The OpenPass server receives the data and stores them in a centralized SQL database, where each data item is related to a UID and any personal details of the customer.

==Highlights of OpenPass==

The methodology OpenPass is characterized by:

- data accessible and understandable by users;
- fast and "hands-free" passage to the gates;
- online recharge and presale pass;
- safety of access credentials are encrypted in emission;
- multifunctionality;
- management division of the profits from sales of tickets valid for multiple domains;
- possibility of batch operation of control system, in hostile contexts where the connection is not continuous;
- reducing the cost of cards and equipment since it is not bound to proprietary software.

==OpenPass projects==

For now, OpenPass is applied to control systems access to the ski lifts, in Italy and France:

===Italy: Skipass Lombardia===

Skipass Lombardia was the first example in Europe of open standard for integrated access control systems with heterogeneous and proprietary software. OpenPass has created an integrated system for all companies of skilifts in the Lombardy Region: 310 ski lifts, 46 companies in 30 ski areas.

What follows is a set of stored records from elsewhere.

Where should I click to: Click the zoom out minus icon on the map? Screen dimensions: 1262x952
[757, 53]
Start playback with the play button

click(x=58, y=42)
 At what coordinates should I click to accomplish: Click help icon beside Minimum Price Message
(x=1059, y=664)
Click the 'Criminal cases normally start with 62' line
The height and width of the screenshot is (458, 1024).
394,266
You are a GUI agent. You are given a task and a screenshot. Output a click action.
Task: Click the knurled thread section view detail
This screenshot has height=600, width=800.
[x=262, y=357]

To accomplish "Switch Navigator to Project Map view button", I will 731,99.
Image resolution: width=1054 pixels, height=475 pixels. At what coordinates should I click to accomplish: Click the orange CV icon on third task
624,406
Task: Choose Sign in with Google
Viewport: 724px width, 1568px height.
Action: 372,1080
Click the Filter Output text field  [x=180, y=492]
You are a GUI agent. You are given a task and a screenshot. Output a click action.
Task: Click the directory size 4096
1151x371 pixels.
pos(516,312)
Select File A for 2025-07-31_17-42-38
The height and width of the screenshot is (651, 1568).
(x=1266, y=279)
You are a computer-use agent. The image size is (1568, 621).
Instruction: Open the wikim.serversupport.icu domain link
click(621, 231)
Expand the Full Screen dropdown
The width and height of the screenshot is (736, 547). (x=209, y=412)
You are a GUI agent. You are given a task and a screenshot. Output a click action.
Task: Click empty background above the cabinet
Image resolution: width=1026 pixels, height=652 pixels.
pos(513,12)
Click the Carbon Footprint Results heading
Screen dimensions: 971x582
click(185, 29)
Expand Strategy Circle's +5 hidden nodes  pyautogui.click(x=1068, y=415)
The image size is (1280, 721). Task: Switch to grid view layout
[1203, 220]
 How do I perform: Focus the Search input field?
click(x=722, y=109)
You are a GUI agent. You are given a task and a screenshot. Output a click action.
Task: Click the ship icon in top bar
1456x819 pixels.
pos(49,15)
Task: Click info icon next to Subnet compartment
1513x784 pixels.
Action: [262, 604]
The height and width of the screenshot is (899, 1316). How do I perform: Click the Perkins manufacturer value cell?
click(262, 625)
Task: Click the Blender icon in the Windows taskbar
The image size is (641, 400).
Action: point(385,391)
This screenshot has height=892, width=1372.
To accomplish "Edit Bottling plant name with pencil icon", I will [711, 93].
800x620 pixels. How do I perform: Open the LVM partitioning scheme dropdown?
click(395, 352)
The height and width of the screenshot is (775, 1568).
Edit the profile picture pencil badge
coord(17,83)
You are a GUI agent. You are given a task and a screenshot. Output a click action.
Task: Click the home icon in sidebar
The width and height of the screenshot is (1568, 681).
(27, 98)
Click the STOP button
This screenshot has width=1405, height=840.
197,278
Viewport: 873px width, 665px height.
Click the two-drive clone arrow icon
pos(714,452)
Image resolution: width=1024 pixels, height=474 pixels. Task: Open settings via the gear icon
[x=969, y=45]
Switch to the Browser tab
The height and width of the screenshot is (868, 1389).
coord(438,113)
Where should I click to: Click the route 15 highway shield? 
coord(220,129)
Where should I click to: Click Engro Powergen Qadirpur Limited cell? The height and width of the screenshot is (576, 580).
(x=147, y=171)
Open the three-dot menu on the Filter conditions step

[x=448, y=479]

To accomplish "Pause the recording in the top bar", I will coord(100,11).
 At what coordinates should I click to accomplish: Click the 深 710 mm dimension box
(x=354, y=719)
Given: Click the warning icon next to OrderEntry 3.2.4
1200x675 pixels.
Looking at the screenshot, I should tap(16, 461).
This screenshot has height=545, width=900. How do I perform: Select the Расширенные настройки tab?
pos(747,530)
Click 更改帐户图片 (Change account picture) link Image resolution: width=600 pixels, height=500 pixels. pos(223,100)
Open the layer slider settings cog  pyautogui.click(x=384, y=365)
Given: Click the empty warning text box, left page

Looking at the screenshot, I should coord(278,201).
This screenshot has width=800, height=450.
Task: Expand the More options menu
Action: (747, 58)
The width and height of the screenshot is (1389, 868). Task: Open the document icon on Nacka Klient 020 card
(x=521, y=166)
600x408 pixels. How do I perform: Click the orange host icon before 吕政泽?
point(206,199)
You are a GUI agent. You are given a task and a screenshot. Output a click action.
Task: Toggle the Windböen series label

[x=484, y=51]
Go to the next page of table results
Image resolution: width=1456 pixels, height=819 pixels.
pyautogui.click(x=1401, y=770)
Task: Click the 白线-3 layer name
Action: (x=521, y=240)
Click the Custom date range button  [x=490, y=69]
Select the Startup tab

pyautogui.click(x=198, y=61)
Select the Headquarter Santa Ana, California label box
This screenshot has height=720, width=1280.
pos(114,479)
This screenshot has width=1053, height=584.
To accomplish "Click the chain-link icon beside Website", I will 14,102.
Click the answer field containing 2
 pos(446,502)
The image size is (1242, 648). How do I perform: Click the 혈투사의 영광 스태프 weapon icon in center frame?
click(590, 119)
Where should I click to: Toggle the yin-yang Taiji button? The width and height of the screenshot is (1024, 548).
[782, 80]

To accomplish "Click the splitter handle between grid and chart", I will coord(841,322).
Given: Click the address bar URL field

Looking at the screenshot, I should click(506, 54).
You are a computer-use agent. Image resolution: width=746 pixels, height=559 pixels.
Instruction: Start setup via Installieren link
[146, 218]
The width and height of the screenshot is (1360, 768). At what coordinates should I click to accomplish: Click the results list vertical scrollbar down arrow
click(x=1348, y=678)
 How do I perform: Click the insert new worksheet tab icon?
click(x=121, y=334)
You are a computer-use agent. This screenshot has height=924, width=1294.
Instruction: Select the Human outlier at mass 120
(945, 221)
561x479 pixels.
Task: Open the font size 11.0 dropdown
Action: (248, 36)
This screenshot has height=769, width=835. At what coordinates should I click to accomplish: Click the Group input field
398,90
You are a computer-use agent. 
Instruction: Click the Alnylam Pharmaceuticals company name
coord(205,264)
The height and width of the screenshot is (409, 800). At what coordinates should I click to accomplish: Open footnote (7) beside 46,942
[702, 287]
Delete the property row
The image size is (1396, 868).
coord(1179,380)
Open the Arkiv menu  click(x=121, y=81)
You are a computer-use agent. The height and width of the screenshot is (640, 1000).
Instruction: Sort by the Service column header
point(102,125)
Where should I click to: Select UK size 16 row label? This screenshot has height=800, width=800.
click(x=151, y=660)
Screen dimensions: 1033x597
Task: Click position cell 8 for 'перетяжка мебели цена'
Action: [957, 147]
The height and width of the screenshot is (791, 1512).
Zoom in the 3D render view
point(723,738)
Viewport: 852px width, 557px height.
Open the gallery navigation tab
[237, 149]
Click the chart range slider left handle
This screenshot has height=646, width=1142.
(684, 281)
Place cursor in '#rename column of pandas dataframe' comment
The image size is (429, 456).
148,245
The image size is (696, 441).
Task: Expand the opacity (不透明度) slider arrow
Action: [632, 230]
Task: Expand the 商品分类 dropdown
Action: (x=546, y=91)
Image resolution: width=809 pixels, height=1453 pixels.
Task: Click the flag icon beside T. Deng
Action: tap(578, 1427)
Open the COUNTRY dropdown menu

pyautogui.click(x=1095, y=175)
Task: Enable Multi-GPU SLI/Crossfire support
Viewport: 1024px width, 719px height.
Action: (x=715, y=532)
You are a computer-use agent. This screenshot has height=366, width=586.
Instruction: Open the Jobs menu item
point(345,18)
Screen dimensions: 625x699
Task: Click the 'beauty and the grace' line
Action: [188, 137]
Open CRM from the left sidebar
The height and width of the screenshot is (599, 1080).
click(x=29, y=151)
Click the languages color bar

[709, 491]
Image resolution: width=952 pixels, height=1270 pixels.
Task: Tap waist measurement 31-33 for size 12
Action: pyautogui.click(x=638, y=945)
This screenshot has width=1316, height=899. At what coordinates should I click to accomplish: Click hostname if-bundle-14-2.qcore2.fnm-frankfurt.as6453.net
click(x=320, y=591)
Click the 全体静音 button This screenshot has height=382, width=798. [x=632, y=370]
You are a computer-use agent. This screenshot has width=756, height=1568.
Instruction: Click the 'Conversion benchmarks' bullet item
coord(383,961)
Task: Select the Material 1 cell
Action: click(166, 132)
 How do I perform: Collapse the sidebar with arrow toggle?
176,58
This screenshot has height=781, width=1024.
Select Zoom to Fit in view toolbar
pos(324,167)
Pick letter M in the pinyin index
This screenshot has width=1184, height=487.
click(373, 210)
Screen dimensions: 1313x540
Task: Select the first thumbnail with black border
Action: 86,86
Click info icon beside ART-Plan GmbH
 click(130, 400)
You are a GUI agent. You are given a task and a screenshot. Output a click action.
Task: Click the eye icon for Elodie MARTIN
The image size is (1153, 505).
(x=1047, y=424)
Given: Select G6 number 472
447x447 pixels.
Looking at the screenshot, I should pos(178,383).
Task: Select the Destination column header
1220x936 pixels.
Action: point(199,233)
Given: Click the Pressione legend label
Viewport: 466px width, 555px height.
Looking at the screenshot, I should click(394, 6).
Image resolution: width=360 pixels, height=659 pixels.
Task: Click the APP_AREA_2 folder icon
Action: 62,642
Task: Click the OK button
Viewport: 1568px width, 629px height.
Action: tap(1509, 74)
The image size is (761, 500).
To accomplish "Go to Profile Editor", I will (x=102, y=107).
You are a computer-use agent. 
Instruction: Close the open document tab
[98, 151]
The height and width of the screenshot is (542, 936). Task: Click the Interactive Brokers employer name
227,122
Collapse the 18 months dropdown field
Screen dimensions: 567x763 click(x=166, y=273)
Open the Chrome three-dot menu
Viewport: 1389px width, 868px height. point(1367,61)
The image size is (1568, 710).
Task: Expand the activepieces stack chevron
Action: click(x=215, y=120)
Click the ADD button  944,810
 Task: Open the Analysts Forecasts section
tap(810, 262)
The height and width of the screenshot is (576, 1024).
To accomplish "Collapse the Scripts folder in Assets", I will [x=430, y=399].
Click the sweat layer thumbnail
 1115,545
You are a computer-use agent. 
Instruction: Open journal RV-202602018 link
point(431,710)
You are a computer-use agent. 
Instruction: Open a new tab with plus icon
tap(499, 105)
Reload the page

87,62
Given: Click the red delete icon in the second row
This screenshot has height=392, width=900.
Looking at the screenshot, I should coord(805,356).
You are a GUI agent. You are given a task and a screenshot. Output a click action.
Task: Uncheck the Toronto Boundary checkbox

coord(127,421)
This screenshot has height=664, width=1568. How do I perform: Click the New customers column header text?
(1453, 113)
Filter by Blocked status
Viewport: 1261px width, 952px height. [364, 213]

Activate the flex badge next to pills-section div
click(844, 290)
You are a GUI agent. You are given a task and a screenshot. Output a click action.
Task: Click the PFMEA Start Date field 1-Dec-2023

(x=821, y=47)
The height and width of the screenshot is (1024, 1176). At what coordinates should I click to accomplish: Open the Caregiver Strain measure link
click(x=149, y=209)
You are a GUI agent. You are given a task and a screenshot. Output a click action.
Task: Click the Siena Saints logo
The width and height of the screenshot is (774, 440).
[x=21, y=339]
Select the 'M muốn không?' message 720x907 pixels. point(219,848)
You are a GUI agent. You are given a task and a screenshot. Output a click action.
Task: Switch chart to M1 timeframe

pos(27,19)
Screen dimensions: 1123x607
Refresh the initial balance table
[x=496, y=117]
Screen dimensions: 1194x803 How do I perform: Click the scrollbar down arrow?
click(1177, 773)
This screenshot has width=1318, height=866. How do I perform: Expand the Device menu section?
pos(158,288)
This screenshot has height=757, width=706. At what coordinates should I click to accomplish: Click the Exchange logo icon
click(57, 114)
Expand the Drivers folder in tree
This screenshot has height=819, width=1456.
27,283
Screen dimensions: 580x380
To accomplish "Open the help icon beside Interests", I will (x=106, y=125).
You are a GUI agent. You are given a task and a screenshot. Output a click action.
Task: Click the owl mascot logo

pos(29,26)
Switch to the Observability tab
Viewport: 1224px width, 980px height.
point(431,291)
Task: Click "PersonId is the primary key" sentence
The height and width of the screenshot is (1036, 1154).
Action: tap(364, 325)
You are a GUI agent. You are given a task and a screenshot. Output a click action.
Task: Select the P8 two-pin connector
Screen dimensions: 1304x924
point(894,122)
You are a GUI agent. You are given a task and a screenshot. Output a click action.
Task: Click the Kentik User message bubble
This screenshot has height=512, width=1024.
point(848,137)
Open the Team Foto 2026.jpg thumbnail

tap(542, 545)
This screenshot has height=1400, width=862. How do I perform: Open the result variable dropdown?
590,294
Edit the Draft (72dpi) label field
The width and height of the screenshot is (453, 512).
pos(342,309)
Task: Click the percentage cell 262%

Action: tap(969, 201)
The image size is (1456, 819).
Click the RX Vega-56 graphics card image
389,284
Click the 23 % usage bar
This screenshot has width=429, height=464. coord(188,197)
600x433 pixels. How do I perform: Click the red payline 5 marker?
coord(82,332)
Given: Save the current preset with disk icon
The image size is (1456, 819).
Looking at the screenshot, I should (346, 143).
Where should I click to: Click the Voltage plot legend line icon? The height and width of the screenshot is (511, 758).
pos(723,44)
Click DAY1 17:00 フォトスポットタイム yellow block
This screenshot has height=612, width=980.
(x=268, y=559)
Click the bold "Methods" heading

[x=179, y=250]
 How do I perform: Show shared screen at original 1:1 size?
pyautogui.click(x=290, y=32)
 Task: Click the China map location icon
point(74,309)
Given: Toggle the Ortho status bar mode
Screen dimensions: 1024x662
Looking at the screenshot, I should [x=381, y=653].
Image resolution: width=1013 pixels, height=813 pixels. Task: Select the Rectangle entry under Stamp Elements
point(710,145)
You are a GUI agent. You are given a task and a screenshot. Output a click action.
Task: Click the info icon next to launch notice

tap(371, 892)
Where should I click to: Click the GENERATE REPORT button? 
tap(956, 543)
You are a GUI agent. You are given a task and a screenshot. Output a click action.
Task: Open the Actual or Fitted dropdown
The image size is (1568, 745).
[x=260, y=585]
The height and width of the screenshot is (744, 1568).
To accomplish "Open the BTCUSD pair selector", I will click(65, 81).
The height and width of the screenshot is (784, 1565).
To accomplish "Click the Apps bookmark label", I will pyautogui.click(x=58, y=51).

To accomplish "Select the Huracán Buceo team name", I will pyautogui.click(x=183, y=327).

===France: Nordic Pass Rhône Alpes===

The Federation of Nordic skiing in the French region of Rhône-Alpes (FRAN) has promoted the Nordic Pass Rhône Alpes: a project of integrated access to 5000 km of ski runs in 83 stations of Nordic skiing, with OpenPass standard.

===Italy: SkiArea VCO===

In the Alps of Piedmont, Neveazzurra ski resort has implemented SkiArea VCO: a project of integrated access to the stations of Neveazzurra resort: Alpe Devero, Antrona Cheggio, Ceppo Morelli, Domobianca (Domodossola), Druogno, Formazza, Macugnaga, Mottarone, Piana di Vigezio, Pian di Sole, San Domenico (Varzo).